**What to work on:**
a. In the solution on refraction at a spherical surface, what is the surface AMB?
b. List every angle symbol used in the equations of the solution on refraction at a spherical surface.
c. Write the next part of the solution on refraction at a spherical surface, continuing after its last line.

Question

With the help of ray diagram, show the formation of image of a point object by refraction of light at a spherical surface separating two media of refractive indices n₁and n₂ (n₂ > n₁) respectively. Using this diagram, derive the relation.

$\frac{n_{2}}{v} - \frac{n_{1}}{u} = \frac{n_{2} - n_{1}}{R}$

What happens to the focal length of convex lens when it is immersed in water?

Solution

(i) In the ray diagram below, AMB is a convex surface separating two media of refractive indices n₁ and n₂ (n₂> n₁). Consider a point object O placed on the principal axis. A ray ON is incident at N and refracts along NI. The ray along ON goes straight and meets the previous ray at I. Thus, I is the real image of O.

From Snell's law,

n_{2} = \frac{\sin i}{\sin r}

n_{1} \sin i = n_{2} \sin r \frac{n_{2}}{n_{1}} = \frac{\sin i}{\sin r}

\Rightarrow

n_{1} i = n_{2} r

∆ NOC,

i = α + γ

∆ NIC,

γ = r - β

r = γ - β

∴

n_{1} (α + γ) = n_{2} (γ - β)

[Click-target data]
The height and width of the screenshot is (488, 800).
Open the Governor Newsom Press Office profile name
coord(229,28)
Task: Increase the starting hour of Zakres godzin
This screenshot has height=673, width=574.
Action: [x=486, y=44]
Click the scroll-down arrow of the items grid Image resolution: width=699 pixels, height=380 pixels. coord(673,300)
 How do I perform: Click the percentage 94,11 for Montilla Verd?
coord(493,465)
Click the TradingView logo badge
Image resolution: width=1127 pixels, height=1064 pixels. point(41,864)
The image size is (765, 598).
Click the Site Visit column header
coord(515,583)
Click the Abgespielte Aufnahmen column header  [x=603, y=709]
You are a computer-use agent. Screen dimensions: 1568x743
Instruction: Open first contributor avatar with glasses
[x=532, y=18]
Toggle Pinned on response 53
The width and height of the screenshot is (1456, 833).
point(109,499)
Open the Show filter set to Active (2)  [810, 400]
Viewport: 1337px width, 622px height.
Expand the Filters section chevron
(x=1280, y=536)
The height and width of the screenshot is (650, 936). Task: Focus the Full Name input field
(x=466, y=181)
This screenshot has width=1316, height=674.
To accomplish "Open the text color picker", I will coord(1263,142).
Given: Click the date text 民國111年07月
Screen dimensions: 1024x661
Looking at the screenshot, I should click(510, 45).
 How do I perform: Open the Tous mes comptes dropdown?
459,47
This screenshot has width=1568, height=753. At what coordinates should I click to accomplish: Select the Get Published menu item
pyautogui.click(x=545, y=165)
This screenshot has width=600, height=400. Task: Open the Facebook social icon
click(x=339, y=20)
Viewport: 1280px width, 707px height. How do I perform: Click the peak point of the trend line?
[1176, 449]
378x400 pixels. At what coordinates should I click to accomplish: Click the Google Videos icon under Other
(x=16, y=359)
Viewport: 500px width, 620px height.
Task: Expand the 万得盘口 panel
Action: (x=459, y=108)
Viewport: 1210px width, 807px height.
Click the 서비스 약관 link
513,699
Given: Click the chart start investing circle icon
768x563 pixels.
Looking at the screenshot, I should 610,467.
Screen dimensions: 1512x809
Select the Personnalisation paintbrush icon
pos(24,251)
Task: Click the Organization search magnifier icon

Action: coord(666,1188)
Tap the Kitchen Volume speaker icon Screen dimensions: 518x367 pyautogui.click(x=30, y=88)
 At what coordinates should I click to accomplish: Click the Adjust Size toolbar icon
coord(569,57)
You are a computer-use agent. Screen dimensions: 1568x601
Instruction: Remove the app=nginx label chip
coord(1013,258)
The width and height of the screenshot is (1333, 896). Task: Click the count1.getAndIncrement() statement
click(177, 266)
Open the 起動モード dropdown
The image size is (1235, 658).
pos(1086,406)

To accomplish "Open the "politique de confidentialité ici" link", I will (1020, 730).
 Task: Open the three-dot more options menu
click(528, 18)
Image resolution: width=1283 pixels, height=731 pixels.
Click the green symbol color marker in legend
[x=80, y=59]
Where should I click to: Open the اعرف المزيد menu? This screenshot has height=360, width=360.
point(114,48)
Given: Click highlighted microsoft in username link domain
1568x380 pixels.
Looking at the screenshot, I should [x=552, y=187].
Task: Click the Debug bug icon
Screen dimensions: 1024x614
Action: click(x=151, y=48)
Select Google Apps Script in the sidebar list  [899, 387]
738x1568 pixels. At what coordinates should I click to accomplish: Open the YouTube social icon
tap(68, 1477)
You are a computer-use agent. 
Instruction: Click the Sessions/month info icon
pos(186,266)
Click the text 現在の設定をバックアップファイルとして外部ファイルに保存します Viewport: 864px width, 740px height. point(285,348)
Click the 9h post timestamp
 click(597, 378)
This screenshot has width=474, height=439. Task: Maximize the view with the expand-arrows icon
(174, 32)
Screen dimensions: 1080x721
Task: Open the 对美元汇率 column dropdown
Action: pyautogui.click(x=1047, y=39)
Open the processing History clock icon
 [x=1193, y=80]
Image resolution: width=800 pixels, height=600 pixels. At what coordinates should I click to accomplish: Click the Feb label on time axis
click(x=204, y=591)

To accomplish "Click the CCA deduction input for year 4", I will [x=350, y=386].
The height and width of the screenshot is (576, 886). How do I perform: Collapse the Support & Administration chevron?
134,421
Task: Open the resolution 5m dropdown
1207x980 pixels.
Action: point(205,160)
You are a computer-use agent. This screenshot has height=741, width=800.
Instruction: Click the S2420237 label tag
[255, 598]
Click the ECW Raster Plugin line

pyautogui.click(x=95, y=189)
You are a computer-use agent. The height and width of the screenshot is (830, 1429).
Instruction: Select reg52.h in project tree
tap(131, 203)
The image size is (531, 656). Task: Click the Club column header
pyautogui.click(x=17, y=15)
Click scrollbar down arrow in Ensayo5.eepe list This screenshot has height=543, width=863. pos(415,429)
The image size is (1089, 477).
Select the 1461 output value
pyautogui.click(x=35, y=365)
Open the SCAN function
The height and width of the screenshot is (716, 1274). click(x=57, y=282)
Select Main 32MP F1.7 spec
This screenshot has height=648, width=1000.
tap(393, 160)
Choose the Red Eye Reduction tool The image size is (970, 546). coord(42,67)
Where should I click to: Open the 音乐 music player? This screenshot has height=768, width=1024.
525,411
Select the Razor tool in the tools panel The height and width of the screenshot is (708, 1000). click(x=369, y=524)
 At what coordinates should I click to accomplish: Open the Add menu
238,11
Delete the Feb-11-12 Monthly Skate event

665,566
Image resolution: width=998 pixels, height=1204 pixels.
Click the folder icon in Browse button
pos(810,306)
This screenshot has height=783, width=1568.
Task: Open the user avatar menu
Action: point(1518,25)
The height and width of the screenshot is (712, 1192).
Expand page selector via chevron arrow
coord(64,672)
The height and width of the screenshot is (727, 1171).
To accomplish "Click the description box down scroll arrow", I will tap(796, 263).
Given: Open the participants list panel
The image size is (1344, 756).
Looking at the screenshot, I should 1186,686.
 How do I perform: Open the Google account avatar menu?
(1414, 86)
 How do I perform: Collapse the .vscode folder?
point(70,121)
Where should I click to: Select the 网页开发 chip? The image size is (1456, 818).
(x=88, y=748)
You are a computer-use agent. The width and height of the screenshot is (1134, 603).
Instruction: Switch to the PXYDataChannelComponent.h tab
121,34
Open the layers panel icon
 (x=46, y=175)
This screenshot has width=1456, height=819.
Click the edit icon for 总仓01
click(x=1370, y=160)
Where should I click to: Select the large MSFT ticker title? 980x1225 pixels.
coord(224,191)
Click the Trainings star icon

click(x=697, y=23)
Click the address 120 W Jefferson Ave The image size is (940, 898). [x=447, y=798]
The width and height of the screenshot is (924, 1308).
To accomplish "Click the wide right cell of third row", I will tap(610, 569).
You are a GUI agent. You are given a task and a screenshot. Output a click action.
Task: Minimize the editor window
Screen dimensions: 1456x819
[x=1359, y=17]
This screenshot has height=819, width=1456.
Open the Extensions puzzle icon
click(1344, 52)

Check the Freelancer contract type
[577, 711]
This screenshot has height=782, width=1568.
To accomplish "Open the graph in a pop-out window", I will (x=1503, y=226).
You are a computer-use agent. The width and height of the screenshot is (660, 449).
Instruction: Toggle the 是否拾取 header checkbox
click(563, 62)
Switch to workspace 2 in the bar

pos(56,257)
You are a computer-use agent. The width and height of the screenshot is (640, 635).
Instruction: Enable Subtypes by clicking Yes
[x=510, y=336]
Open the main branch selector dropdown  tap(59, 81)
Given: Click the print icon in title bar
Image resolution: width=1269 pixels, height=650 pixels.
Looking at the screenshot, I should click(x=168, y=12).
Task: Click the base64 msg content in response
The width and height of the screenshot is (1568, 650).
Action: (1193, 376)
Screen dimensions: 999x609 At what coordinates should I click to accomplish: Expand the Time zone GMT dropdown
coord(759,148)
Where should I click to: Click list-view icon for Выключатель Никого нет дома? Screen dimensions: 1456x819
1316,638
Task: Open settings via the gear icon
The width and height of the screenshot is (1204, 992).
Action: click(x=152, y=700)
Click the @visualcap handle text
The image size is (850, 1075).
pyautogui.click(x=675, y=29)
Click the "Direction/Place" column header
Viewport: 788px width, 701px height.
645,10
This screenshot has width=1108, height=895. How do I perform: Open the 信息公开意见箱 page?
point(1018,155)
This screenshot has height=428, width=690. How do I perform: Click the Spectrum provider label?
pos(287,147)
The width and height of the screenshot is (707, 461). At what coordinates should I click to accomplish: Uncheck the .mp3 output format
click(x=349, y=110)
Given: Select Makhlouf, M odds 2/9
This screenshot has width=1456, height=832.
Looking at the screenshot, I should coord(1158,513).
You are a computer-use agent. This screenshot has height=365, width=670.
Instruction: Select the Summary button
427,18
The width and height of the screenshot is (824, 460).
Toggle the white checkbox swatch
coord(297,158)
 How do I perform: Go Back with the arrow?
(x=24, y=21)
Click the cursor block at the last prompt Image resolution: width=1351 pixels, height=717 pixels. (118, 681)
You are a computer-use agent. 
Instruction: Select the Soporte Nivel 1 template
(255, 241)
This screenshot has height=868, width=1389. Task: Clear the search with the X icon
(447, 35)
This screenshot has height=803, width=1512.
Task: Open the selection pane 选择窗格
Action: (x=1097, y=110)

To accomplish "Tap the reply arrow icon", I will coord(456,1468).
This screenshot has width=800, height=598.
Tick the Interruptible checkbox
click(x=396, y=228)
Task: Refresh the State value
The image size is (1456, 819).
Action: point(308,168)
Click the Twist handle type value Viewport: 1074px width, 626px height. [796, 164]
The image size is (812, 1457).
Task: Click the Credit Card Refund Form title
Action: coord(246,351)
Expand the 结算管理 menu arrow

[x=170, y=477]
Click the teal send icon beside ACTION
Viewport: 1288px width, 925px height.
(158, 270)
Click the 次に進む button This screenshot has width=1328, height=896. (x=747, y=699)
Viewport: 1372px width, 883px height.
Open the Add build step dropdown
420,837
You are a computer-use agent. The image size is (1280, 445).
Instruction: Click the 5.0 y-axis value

**Results of the tasks:**
a. AMB is a convex surface separating two media of refractive indices n₁ and n₂ (n₂ > n₁).

b. i, r, α, γ, β

c.
i.e.,

n_{1} α + n_{2} β = (n_{2} - n_{1}) γ

But,

α ≅ \tan α = \frac{NP}{OP} = \frac{NP}{OM}

[P is close to M]

β ≅ \tan β = \frac{NP}{PI} = \frac{NP}{MI}

γ ≅ \tan γ = \frac{NP}{PC} = \frac{NP}{MC}

∴

n_{1} . \frac{NP}{OM} + n_{2} . \frac{NP}{MI} = (n_{2} - n_{1}) \frac{NP}{MC}

\Rightarrow

\frac{n_{1}}{OM} + \frac{n_{2}}{MI} = \frac{n_{2} - n_{1}}{MC}

Now, using Cartesian sign convention,

OM = - u, MI = + v, MC = + R

∴

\frac{n_{1}}{- u} + \frac{n_{2}}{v} = \frac{n_{2} - n_{1}}{R}

\Rightarrow

\frac{n_{2}}{v} - \frac{n_{1}}{u} = \frac{n_{2} - n_{1}}{R}

The lens makers formula gives us the relationship,

\frac{1}{f} = (μ - 1) (\frac{1}{R_{1}} - \frac{1}{R_{2}})

That is, focal length and refractive index has inverse dependence.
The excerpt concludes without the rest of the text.